Stored data
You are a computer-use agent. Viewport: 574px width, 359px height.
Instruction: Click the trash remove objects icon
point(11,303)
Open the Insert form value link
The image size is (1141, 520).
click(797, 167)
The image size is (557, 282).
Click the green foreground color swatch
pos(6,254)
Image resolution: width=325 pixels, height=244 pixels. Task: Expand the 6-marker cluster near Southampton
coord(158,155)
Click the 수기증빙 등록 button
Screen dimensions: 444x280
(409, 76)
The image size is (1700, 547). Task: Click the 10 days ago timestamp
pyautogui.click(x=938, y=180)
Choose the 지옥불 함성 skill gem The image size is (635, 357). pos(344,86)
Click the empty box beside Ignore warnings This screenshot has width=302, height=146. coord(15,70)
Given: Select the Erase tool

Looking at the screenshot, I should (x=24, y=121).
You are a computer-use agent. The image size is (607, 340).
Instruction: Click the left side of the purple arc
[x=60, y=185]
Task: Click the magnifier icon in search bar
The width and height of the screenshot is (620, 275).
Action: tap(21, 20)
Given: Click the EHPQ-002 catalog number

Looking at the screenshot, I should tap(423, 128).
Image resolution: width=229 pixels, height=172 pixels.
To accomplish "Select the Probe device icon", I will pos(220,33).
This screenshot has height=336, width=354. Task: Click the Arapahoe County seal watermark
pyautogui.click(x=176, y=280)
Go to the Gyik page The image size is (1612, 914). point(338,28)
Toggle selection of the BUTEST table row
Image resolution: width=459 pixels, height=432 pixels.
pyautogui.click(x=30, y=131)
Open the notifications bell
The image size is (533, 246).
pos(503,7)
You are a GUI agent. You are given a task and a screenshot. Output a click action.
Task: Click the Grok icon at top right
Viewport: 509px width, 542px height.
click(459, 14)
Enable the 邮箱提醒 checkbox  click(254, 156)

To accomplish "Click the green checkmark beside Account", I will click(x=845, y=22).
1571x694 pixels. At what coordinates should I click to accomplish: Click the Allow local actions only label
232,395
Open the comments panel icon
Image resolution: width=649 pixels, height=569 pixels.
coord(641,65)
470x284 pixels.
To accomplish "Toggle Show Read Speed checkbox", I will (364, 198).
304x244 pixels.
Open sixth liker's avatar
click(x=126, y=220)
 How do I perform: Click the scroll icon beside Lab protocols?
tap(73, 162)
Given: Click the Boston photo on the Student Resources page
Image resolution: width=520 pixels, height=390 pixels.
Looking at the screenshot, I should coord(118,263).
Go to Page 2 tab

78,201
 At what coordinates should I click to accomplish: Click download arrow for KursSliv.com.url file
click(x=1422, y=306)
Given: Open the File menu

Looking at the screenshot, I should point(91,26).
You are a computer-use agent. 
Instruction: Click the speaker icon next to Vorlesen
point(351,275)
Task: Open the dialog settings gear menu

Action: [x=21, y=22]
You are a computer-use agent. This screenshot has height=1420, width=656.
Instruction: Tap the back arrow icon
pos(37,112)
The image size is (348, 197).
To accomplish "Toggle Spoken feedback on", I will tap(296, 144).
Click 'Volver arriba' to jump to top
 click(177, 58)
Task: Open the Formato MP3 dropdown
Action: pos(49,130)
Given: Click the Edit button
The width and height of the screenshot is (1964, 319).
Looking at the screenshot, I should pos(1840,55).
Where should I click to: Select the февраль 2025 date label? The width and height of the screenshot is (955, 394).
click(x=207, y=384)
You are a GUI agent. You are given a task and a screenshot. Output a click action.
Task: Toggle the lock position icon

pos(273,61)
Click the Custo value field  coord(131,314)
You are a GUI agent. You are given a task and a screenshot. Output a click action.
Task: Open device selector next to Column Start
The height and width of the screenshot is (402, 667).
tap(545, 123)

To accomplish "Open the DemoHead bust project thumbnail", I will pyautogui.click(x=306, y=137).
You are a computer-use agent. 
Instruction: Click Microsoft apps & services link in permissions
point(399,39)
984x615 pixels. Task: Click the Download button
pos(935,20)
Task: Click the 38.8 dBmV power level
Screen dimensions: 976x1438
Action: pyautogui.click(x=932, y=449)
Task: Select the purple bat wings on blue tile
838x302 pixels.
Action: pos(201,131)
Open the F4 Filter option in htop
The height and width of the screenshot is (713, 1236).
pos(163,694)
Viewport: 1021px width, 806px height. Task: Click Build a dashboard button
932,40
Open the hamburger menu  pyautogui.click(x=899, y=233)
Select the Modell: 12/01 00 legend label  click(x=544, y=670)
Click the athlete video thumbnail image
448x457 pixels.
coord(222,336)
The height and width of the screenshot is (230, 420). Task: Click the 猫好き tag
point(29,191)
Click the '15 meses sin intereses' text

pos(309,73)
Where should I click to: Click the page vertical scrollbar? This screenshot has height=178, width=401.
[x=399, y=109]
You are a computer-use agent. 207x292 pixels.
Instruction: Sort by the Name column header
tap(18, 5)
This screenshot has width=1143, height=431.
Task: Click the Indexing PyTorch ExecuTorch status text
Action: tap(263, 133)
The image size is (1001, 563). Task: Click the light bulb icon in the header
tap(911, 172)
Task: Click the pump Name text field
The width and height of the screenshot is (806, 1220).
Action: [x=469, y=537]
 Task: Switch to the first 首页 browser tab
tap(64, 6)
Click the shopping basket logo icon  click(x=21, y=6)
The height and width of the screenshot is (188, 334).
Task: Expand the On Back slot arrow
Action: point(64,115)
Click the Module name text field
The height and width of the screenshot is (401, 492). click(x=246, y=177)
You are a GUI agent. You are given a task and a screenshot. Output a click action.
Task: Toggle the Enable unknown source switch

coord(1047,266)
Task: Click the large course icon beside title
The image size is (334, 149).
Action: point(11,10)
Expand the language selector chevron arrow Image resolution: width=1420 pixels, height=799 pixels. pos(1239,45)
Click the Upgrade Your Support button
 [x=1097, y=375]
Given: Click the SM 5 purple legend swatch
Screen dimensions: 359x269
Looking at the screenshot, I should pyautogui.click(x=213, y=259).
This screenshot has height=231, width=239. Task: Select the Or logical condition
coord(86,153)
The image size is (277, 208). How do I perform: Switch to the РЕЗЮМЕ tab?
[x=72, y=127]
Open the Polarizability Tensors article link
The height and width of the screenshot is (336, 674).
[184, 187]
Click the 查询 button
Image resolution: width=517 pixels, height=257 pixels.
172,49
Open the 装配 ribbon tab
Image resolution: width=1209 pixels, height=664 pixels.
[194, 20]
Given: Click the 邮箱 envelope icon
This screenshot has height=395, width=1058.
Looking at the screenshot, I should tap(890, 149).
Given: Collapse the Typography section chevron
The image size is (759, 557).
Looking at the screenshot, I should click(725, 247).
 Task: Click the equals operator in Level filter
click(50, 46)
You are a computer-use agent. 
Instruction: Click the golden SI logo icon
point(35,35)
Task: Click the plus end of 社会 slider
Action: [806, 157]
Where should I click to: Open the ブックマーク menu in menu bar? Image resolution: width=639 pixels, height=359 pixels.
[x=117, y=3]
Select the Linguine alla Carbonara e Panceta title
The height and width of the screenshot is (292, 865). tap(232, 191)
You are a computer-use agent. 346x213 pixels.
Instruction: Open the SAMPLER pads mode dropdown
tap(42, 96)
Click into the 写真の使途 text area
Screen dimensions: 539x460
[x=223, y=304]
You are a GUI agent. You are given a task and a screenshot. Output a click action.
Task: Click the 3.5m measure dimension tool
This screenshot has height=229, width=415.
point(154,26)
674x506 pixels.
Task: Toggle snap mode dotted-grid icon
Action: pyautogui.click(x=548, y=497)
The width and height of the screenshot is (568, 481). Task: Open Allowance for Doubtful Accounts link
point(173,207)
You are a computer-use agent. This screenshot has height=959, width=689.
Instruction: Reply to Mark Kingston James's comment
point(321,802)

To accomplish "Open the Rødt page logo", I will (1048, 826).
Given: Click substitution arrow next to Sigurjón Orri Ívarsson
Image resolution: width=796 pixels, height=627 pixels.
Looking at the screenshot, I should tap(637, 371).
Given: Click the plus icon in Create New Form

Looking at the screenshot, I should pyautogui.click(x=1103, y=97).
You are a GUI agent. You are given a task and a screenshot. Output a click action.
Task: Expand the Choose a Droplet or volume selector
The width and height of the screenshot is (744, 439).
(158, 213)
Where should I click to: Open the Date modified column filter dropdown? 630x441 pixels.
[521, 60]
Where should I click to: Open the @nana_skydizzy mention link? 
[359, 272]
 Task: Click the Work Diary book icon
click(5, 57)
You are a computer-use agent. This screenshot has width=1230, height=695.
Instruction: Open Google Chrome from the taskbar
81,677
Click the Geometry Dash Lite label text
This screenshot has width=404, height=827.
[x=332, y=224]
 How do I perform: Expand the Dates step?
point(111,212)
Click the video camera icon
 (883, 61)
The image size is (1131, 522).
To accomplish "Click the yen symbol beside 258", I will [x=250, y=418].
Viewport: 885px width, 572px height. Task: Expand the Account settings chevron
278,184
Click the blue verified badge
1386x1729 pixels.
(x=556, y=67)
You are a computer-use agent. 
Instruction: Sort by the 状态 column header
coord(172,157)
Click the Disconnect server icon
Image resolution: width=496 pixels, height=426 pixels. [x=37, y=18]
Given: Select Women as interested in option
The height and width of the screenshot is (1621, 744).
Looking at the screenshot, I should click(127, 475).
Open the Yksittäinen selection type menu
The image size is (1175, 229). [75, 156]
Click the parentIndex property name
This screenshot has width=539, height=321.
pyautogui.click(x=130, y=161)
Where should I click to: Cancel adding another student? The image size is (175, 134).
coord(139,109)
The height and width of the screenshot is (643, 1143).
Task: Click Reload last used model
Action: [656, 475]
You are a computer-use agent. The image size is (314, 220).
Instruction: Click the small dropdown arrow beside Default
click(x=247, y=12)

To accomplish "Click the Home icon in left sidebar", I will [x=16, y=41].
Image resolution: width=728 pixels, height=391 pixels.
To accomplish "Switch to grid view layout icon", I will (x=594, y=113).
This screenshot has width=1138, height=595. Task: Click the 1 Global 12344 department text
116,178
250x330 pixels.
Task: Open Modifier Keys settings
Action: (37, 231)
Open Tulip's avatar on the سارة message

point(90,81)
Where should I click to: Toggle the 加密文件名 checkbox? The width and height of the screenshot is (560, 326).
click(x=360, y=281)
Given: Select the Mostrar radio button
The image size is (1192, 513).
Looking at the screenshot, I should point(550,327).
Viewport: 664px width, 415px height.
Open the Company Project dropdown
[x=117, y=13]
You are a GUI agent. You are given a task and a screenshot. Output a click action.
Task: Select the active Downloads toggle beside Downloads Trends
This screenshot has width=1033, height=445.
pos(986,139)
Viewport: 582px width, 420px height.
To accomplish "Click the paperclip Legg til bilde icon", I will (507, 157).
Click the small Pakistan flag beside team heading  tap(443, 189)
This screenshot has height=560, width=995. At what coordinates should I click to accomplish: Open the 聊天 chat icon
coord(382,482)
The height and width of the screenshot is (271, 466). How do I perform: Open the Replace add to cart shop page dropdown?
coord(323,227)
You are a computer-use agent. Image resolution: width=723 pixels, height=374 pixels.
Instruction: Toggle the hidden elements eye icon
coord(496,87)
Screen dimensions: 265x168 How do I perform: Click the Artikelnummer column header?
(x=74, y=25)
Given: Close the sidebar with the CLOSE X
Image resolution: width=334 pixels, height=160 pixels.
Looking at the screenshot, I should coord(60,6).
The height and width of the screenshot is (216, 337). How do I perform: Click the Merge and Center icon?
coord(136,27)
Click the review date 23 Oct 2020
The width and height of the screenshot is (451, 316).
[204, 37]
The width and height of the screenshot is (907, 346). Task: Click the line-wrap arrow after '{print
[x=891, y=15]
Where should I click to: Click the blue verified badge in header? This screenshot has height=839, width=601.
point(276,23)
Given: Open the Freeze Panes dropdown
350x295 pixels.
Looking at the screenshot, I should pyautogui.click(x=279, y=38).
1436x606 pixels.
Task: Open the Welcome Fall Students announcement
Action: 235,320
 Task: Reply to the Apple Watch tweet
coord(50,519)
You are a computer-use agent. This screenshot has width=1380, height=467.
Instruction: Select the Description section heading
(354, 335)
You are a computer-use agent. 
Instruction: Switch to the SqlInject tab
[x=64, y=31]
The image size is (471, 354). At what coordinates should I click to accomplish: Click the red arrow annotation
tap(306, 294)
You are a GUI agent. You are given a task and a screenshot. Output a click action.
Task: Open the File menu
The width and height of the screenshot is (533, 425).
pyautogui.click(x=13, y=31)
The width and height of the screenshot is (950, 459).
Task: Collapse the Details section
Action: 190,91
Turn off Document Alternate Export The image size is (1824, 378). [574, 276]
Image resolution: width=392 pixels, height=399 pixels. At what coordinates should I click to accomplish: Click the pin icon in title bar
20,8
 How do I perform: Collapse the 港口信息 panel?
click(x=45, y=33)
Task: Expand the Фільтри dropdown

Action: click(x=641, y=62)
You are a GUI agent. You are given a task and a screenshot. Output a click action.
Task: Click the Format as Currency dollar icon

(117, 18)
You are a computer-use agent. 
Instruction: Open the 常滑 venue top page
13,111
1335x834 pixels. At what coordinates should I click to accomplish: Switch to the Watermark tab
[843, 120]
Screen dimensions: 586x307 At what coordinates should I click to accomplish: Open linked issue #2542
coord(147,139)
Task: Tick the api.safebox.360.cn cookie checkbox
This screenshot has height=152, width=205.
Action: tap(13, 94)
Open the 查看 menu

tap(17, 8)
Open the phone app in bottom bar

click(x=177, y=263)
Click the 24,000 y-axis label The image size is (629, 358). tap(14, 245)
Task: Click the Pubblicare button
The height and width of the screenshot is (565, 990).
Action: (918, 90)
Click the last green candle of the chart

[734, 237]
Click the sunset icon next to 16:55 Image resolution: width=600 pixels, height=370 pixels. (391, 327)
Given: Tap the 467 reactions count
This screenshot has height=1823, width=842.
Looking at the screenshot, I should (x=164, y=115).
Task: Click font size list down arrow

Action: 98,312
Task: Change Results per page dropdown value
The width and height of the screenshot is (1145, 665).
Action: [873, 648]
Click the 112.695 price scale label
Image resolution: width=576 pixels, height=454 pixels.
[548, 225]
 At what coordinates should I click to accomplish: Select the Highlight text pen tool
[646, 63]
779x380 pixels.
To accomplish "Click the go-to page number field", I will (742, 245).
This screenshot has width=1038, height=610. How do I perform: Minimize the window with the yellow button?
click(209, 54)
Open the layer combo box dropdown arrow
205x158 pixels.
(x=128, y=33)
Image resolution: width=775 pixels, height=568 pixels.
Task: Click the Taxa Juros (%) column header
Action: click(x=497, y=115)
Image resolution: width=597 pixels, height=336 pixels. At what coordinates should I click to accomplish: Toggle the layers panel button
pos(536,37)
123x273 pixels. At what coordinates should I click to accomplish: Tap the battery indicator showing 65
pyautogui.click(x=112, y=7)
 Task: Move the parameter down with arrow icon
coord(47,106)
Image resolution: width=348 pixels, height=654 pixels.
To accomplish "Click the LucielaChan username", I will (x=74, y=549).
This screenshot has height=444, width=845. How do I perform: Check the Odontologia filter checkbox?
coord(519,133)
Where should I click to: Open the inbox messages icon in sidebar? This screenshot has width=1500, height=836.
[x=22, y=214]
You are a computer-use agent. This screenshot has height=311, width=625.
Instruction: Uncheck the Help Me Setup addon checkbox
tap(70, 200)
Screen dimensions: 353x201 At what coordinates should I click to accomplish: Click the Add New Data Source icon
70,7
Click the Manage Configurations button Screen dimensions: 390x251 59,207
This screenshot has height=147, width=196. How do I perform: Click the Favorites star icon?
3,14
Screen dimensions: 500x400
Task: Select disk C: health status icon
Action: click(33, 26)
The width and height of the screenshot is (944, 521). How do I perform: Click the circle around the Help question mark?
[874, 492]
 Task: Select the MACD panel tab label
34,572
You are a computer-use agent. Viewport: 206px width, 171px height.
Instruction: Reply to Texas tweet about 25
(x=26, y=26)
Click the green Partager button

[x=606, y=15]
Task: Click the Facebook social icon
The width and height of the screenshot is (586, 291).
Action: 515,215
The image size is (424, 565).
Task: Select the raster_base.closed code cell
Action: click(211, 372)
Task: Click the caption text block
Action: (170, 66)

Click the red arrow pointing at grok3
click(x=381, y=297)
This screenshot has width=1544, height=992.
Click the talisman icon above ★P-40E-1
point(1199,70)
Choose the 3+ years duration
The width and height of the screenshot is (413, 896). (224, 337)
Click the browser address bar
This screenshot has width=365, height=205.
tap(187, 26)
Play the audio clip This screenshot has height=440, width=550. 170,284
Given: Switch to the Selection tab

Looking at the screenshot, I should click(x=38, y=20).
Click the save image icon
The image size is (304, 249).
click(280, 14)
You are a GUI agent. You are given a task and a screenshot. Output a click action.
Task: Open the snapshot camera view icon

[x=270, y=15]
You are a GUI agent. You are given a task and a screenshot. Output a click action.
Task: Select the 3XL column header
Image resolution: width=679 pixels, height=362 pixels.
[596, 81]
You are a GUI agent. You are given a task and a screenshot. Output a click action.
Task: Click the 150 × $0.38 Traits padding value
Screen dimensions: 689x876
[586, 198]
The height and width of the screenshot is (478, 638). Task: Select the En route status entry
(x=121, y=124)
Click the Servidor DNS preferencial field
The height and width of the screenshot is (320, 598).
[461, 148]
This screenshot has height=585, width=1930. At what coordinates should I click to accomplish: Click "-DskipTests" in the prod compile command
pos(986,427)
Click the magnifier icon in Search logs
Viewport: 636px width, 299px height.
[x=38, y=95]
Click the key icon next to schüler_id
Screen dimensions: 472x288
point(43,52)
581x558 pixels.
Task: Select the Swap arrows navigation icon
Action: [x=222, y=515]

* **What you are asked to do**
Could you set down, exactly as written, the lines above between the one holding "Click the Geometry Dash Lite label text" and the one holding "You are a computer-use agent. The image size is (314, 220).", inclusive, and nothing more?

* **Output**
Click the Geometry Dash Lite label text
This screenshot has width=404, height=827.
[x=332, y=224]
 How do I perform: Expand the Dates step?
point(111,212)
Click the video camera icon
 (883, 61)
The image size is (1131, 522).
To accomplish "Click the yen symbol beside 258", I will [x=250, y=418].
Viewport: 885px width, 572px height. Task: Expand the Account settings chevron
278,184
Click the blue verified badge
1386x1729 pixels.
(x=556, y=67)
You are a computer-use agent. 
Instruction: Sort by the 状态 column header
coord(172,157)
Click the Disconnect server icon
Image resolution: width=496 pixels, height=426 pixels. [x=37, y=18]
Given: Select Women as interested in option
The height and width of the screenshot is (1621, 744).
Looking at the screenshot, I should click(127, 475).
Open the Yksittäinen selection type menu
The image size is (1175, 229). [75, 156]
Click the parentIndex property name
This screenshot has width=539, height=321.
pyautogui.click(x=130, y=161)
Where should I click to: Cancel adding another student? The image size is (175, 134).
coord(139,109)
The height and width of the screenshot is (643, 1143).
Task: Click Reload last used model
Action: [656, 475]
You are a computer-use agent. The image size is (314, 220).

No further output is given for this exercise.